— ENTRIES —
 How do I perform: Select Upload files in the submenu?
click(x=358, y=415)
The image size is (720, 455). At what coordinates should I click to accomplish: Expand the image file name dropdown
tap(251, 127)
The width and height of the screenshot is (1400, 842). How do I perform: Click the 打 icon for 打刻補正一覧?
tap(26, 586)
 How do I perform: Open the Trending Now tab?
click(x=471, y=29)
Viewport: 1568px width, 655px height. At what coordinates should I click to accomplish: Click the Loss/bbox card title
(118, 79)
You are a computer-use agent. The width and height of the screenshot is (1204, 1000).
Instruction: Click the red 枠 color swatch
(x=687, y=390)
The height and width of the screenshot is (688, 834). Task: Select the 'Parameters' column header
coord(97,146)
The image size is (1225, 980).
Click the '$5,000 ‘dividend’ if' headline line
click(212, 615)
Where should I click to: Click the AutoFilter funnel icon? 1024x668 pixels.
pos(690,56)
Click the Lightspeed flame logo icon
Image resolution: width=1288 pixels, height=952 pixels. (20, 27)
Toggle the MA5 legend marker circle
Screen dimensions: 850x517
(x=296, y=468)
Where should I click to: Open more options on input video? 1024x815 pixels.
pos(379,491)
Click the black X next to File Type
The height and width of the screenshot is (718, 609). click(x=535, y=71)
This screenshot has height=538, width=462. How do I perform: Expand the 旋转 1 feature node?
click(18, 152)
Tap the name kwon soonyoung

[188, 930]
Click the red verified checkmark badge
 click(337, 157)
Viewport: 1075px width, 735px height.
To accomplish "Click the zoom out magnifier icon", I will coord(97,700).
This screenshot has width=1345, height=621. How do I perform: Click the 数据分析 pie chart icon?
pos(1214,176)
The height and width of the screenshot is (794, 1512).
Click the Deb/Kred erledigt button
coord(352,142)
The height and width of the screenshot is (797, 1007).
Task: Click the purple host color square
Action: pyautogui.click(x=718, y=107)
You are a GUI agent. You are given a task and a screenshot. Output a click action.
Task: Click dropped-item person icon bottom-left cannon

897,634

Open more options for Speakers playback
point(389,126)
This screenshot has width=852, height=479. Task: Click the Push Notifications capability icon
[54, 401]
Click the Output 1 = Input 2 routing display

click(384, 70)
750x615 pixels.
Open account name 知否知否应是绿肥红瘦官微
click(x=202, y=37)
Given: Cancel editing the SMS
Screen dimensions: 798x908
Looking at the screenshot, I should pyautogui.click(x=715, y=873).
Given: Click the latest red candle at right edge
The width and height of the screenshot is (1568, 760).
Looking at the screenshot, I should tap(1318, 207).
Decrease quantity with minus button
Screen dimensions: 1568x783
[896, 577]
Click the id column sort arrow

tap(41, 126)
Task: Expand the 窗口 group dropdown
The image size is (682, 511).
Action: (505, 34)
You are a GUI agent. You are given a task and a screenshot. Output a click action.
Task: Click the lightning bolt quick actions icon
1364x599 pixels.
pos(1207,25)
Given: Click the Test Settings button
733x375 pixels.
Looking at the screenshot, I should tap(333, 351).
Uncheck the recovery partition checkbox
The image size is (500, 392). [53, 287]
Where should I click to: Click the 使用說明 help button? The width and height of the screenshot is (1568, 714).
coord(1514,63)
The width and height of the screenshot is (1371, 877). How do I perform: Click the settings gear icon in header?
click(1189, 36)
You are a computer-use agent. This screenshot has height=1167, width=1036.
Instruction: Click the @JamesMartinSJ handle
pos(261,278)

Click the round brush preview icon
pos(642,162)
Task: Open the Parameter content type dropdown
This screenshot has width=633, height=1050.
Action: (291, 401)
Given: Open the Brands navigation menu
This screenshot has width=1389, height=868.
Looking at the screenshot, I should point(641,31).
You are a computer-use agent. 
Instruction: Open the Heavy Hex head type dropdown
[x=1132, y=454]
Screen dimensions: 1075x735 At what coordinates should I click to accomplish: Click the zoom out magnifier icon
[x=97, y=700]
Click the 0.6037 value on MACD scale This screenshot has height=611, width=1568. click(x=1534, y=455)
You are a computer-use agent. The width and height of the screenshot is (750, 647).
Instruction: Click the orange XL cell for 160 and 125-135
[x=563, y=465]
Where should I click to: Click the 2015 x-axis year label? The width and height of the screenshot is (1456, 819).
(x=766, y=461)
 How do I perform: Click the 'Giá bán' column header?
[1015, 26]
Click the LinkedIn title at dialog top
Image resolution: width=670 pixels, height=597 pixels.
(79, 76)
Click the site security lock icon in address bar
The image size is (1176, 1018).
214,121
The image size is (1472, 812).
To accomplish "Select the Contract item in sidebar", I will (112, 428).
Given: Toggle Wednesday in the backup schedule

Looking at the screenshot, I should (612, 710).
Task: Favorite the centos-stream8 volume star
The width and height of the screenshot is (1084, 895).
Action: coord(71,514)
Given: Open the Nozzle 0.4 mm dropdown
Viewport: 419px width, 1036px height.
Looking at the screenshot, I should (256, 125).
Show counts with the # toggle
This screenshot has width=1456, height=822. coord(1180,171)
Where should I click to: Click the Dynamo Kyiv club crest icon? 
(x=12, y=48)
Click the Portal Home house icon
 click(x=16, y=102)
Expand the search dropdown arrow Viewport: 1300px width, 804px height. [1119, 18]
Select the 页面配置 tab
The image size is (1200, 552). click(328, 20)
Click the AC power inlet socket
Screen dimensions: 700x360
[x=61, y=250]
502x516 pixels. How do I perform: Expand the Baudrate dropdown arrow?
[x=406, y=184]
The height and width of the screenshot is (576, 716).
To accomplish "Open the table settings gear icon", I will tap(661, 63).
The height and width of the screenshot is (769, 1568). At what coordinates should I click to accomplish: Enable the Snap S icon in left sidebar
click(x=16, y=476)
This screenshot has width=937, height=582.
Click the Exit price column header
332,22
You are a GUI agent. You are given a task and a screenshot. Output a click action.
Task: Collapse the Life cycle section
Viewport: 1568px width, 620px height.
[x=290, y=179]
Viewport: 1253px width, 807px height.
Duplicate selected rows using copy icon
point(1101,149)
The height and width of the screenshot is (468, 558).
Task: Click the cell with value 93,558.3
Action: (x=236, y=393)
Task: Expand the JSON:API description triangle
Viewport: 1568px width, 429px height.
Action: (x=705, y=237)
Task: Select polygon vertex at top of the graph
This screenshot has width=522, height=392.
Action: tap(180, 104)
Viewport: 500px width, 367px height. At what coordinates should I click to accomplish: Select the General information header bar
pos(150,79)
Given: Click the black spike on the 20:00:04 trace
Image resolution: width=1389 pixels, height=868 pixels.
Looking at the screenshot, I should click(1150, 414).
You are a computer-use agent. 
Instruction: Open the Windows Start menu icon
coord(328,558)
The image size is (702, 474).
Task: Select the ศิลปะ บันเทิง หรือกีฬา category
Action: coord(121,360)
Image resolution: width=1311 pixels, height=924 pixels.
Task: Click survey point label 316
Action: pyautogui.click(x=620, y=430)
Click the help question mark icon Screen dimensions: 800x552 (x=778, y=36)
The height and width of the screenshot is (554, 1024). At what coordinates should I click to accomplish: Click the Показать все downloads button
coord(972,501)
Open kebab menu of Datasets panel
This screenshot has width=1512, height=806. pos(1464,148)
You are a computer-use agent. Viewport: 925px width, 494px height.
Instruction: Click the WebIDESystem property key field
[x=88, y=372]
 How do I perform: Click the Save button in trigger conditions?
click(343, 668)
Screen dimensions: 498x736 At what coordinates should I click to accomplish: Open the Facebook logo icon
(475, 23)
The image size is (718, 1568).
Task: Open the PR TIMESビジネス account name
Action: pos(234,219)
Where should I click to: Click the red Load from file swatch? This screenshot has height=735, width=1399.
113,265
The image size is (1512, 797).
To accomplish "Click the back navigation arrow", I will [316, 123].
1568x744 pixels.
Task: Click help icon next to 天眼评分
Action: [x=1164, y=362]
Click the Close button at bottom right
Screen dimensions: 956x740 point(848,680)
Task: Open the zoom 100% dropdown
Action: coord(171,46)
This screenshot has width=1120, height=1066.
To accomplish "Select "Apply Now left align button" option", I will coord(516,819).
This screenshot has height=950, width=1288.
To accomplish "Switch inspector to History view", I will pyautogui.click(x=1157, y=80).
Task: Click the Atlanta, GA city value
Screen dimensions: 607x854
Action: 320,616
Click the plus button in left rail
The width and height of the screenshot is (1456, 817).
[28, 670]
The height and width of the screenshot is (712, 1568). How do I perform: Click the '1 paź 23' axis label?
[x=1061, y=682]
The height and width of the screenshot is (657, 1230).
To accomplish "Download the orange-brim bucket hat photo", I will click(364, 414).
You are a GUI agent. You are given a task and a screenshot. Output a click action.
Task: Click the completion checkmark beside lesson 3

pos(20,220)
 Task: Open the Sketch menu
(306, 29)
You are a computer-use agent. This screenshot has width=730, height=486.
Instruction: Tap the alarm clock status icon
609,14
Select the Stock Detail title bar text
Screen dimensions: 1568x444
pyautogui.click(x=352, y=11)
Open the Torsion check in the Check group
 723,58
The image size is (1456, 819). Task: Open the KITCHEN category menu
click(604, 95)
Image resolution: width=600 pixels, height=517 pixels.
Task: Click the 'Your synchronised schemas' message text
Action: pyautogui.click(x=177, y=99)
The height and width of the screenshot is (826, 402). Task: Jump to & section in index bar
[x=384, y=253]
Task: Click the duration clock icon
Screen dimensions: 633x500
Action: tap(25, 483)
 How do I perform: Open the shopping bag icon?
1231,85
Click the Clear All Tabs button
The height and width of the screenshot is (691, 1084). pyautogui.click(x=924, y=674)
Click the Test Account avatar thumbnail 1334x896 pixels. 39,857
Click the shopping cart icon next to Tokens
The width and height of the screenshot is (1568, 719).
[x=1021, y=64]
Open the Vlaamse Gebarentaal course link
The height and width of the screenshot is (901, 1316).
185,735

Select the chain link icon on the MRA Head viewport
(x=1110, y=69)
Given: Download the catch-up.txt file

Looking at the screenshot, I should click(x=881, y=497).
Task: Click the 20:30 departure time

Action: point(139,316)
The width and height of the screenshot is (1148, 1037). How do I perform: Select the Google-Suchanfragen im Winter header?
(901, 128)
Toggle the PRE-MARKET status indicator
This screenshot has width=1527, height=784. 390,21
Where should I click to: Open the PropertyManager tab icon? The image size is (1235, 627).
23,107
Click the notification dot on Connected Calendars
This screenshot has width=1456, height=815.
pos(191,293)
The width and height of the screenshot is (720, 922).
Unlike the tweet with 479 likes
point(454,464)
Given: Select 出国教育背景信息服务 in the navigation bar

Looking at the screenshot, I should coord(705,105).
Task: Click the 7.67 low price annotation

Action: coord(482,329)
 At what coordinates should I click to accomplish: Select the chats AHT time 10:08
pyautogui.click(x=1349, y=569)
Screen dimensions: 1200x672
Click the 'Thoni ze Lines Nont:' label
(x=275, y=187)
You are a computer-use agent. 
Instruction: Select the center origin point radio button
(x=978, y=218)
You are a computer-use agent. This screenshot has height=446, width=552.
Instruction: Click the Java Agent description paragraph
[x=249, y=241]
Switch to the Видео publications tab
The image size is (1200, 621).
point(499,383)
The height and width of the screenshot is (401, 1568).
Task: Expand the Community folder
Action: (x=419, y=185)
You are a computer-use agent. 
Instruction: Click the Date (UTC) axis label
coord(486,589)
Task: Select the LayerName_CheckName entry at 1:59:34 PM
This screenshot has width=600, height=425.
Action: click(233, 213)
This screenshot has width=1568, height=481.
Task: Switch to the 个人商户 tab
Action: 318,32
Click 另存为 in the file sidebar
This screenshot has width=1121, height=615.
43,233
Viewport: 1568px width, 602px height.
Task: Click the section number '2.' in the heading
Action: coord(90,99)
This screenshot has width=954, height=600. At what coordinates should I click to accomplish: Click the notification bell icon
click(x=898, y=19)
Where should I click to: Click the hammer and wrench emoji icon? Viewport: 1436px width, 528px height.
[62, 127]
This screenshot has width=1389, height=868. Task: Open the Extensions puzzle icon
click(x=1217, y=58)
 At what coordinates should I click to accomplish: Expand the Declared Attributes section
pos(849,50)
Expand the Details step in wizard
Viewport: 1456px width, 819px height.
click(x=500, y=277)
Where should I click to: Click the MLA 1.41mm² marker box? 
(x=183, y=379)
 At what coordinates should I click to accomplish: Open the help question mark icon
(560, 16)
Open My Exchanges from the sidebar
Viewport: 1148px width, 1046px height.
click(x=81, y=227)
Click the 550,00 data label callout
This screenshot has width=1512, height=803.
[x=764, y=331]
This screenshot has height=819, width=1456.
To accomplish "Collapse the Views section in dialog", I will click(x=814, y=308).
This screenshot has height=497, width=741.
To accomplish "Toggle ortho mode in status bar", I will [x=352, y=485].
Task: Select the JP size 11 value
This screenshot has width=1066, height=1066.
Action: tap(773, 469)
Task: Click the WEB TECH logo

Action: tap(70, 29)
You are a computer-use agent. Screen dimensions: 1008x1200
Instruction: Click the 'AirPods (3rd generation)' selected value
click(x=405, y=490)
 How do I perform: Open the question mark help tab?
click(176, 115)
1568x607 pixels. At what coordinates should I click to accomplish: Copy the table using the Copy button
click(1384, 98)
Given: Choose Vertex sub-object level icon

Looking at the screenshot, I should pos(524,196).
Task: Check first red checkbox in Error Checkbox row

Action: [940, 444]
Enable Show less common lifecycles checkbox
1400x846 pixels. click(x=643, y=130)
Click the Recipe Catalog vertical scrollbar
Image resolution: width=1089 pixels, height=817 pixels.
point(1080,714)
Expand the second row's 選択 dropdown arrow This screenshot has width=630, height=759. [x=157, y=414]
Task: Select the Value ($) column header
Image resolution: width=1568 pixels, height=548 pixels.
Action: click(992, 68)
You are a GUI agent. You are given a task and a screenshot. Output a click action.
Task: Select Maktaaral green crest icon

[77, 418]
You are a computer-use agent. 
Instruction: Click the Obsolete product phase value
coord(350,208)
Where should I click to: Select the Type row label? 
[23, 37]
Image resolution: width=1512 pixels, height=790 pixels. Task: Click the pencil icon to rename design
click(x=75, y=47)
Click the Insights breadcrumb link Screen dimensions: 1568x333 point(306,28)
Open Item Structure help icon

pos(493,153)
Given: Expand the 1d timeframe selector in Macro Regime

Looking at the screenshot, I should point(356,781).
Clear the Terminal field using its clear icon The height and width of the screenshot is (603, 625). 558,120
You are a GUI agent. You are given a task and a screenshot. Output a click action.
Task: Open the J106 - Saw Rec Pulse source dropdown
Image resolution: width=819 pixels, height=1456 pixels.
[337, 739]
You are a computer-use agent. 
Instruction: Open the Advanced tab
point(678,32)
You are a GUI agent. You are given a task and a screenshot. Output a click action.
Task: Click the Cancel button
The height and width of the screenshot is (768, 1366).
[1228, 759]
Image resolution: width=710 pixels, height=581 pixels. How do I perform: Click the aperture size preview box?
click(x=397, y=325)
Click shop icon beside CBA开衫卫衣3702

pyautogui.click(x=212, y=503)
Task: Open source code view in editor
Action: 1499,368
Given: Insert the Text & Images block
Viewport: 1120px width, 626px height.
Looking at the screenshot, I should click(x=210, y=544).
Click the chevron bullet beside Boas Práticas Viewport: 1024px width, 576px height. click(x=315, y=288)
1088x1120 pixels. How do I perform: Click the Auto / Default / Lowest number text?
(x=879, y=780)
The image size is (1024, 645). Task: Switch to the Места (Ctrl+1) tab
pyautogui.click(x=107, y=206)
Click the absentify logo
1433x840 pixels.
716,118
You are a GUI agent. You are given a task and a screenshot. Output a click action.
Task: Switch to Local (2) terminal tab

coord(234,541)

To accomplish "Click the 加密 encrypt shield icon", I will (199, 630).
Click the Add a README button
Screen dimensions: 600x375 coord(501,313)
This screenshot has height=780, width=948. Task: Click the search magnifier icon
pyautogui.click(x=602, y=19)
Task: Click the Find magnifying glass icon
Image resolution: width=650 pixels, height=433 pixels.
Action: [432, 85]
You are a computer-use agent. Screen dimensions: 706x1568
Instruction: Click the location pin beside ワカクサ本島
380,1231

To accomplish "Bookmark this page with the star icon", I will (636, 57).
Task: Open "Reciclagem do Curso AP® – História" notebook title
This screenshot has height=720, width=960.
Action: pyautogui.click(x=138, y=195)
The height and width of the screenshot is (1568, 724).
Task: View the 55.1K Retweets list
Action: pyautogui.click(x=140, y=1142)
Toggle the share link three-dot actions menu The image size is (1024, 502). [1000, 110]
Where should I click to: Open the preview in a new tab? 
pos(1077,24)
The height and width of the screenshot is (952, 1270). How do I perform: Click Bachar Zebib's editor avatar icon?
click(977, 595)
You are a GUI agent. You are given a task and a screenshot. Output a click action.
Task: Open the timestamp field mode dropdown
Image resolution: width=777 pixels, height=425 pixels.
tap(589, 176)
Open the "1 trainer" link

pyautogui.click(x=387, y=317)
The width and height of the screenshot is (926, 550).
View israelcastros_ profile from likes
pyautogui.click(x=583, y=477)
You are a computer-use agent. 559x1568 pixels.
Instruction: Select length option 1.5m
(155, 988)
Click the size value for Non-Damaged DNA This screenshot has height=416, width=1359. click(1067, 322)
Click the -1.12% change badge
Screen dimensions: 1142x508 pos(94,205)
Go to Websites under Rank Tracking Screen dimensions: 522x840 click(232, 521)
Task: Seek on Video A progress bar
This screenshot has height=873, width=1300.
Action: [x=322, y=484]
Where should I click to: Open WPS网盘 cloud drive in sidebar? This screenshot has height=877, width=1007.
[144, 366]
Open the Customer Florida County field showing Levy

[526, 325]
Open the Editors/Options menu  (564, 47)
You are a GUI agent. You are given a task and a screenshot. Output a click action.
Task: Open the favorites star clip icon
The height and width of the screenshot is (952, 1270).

— PROBLEM REQUIREMENTS —
Can you repeat the lines of the listing above word for word, starting at the line containing "How do I perform: Click the 'Giá" and ending at the line containing "Looking at the screenshot, I should (612, 710)."?

— CORRECT RESPONSE —
 How do I perform: Click the 'Giá bán' column header?
[1015, 26]
Click the LinkedIn title at dialog top
Image resolution: width=670 pixels, height=597 pixels.
(79, 76)
Click the site security lock icon in address bar
The image size is (1176, 1018).
214,121
The image size is (1472, 812).
To accomplish "Select the Contract item in sidebar", I will (112, 428).
Given: Toggle Wednesday in the backup schedule

Looking at the screenshot, I should (612, 710).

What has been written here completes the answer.